**EXERCISE:**
Transcribe exactly the lines that fall between the one holding "Toggle the Show Grid Pane button" and the one holding "Task: Send message to OneNote", inclusive, from the entries below.

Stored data
[Start of Attachment]
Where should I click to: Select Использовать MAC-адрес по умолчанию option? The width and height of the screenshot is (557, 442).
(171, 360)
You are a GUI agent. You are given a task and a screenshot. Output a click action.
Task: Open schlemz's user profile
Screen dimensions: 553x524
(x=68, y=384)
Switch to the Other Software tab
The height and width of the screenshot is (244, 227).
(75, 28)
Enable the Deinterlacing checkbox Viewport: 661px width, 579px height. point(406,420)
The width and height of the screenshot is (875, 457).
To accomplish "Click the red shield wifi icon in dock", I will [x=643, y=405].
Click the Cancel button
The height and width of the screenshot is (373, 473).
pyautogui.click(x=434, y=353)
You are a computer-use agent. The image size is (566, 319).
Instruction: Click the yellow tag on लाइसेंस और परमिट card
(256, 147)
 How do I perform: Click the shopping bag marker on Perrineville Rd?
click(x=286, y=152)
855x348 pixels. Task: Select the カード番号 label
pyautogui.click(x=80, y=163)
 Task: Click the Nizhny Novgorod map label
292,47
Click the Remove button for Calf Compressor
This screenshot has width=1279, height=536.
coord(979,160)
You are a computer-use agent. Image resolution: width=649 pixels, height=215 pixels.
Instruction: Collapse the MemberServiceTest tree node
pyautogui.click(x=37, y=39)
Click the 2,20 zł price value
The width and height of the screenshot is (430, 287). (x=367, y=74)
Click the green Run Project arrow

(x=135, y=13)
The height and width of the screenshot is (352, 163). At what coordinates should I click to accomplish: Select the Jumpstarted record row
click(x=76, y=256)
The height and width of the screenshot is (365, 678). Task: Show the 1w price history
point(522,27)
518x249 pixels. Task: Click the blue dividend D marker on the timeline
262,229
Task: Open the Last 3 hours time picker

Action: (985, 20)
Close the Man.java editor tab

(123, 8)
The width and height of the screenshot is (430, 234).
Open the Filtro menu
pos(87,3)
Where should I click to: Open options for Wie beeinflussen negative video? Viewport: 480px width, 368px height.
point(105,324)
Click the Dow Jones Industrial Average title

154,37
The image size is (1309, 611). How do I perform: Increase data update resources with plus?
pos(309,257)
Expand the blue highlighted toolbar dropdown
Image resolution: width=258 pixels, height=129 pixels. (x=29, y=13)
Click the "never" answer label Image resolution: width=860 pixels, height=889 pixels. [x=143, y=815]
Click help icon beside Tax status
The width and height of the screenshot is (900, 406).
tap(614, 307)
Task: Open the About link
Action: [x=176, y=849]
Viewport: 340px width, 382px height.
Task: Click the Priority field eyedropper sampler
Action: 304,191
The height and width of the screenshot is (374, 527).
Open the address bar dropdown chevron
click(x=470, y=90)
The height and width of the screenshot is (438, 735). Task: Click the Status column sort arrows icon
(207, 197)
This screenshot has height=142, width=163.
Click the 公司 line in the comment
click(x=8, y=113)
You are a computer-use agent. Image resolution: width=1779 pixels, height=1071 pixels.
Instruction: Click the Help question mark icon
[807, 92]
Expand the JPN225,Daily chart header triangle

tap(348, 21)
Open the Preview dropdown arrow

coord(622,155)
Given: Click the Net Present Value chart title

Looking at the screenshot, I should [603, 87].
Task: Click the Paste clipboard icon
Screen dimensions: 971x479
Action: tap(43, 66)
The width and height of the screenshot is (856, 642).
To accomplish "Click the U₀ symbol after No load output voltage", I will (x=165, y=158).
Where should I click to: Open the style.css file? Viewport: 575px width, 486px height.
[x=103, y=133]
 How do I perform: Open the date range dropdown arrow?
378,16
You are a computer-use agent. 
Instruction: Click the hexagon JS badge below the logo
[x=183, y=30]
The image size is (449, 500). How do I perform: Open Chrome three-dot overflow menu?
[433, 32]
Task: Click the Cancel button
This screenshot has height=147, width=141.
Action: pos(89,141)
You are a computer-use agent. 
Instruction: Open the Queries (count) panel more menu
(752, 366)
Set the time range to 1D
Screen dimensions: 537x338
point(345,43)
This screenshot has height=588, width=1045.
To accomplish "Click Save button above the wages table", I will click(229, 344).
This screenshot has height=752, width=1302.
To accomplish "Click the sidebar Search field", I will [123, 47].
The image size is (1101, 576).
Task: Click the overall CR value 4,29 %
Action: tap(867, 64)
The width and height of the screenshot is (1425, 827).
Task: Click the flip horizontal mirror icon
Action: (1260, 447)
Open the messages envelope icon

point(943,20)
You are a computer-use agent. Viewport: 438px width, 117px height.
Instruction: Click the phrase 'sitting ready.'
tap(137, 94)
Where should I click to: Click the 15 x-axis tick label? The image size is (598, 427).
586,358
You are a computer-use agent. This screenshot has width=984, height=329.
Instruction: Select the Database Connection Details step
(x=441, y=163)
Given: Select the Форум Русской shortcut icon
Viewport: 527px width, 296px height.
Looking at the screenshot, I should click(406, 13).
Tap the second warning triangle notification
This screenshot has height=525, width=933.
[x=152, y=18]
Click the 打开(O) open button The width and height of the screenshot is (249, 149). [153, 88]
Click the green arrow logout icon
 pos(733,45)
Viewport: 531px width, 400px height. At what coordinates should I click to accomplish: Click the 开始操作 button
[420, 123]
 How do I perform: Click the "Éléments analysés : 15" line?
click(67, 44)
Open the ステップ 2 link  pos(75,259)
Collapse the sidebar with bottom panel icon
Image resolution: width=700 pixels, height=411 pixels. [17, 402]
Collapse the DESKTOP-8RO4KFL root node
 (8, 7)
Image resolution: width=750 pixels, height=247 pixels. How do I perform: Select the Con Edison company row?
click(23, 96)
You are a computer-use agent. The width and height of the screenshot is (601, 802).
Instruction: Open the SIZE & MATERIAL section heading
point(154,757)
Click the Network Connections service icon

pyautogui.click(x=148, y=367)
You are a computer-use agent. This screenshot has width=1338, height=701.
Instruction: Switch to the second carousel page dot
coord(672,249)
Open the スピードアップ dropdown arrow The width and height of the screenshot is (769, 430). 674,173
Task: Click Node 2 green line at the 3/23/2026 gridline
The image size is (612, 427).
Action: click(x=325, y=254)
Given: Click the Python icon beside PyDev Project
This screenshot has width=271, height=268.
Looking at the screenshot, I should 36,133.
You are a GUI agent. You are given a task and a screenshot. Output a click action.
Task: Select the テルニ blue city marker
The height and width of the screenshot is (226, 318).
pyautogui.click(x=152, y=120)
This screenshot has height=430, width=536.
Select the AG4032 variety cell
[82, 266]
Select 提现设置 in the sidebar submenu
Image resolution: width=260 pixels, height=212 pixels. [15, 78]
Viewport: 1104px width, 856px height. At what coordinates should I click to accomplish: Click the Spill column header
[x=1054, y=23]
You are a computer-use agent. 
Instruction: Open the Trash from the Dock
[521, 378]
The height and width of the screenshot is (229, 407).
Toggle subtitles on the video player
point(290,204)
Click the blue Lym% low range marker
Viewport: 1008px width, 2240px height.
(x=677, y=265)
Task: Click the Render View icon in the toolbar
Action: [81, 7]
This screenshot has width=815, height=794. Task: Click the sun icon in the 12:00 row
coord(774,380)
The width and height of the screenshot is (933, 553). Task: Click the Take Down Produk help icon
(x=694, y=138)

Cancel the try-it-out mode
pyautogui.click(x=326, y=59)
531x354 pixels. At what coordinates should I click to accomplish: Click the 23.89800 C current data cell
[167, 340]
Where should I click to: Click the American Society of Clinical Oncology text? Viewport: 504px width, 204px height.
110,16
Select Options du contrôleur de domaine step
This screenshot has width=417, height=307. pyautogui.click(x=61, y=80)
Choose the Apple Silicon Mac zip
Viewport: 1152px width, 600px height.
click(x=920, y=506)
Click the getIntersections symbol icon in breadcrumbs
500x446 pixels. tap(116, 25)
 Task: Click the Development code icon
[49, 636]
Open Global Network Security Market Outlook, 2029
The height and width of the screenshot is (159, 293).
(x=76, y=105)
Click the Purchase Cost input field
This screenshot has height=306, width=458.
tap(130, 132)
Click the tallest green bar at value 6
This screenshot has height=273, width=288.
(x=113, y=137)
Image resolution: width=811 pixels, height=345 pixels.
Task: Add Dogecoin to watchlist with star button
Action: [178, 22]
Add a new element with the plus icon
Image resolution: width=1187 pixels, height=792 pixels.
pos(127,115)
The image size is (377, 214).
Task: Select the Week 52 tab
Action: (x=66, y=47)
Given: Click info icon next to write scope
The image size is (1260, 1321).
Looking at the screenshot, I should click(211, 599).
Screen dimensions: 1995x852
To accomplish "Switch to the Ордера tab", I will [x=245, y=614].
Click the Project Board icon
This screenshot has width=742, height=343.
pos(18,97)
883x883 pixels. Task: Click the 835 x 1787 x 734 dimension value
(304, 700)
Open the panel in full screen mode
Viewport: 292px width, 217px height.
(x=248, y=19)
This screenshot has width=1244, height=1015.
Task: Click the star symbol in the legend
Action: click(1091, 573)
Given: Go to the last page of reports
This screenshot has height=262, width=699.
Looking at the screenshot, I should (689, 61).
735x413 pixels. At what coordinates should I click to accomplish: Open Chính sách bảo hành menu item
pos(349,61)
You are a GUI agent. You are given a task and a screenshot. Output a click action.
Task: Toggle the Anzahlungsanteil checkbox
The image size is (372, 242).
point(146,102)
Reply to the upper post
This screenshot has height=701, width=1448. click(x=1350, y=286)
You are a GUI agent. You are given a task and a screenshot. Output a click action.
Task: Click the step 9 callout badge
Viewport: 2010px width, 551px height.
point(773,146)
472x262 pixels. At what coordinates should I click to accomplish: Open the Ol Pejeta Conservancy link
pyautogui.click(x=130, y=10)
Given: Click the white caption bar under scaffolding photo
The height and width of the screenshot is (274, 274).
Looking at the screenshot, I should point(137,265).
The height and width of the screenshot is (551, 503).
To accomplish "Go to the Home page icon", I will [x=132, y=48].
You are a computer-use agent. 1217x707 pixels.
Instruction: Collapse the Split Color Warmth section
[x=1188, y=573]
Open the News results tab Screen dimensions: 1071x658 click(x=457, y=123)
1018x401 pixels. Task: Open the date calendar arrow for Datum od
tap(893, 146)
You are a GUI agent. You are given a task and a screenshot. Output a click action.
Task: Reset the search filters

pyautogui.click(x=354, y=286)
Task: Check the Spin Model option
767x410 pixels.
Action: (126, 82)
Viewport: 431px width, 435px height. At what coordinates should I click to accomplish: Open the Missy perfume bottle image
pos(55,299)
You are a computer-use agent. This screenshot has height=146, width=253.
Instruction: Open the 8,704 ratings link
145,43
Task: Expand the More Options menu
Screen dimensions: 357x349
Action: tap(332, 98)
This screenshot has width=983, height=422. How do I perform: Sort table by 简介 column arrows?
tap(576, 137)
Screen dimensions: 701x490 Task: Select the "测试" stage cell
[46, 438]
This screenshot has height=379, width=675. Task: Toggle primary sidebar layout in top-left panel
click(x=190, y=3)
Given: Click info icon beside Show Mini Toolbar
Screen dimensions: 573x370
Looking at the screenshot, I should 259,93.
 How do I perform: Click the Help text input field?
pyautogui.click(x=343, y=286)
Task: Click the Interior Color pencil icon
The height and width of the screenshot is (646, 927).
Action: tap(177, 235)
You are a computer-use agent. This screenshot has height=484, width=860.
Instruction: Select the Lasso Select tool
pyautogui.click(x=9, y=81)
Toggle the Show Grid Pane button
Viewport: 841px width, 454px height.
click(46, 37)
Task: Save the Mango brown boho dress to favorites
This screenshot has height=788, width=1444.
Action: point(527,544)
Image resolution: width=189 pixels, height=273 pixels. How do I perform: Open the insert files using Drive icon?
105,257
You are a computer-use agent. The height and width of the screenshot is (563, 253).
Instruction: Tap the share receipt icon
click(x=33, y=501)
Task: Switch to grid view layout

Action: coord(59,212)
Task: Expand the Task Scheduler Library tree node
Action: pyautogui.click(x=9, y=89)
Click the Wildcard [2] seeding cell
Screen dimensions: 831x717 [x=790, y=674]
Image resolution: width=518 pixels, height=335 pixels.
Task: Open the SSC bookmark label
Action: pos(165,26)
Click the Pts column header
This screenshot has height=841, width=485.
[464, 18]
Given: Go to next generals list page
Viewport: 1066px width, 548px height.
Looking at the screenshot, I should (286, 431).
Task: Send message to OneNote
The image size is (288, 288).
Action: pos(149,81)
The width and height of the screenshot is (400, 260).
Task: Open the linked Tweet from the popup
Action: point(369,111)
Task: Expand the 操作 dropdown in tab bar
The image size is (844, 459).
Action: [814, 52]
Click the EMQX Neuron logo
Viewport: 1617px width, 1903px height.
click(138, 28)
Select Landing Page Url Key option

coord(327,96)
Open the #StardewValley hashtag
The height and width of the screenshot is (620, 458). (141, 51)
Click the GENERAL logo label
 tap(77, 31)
[End of Attachment]
**FINISHED EXERCISE:**
Toggle the Show Grid Pane button
Viewport: 841px width, 454px height.
click(46, 37)
Task: Save the Mango brown boho dress to favorites
This screenshot has height=788, width=1444.
Action: point(527,544)
Image resolution: width=189 pixels, height=273 pixels. How do I perform: Open the insert files using Drive icon?
105,257
You are a computer-use agent. The height and width of the screenshot is (563, 253).
Instruction: Tap the share receipt icon
click(x=33, y=501)
Task: Switch to grid view layout

Action: coord(59,212)
Task: Expand the Task Scheduler Library tree node
Action: pyautogui.click(x=9, y=89)
Click the Wildcard [2] seeding cell
Screen dimensions: 831x717 [x=790, y=674]
Image resolution: width=518 pixels, height=335 pixels.
Task: Open the SSC bookmark label
Action: pos(165,26)
Click the Pts column header
This screenshot has height=841, width=485.
[464, 18]
Given: Go to next generals list page
Viewport: 1066px width, 548px height.
Looking at the screenshot, I should (286, 431).
Task: Send message to OneNote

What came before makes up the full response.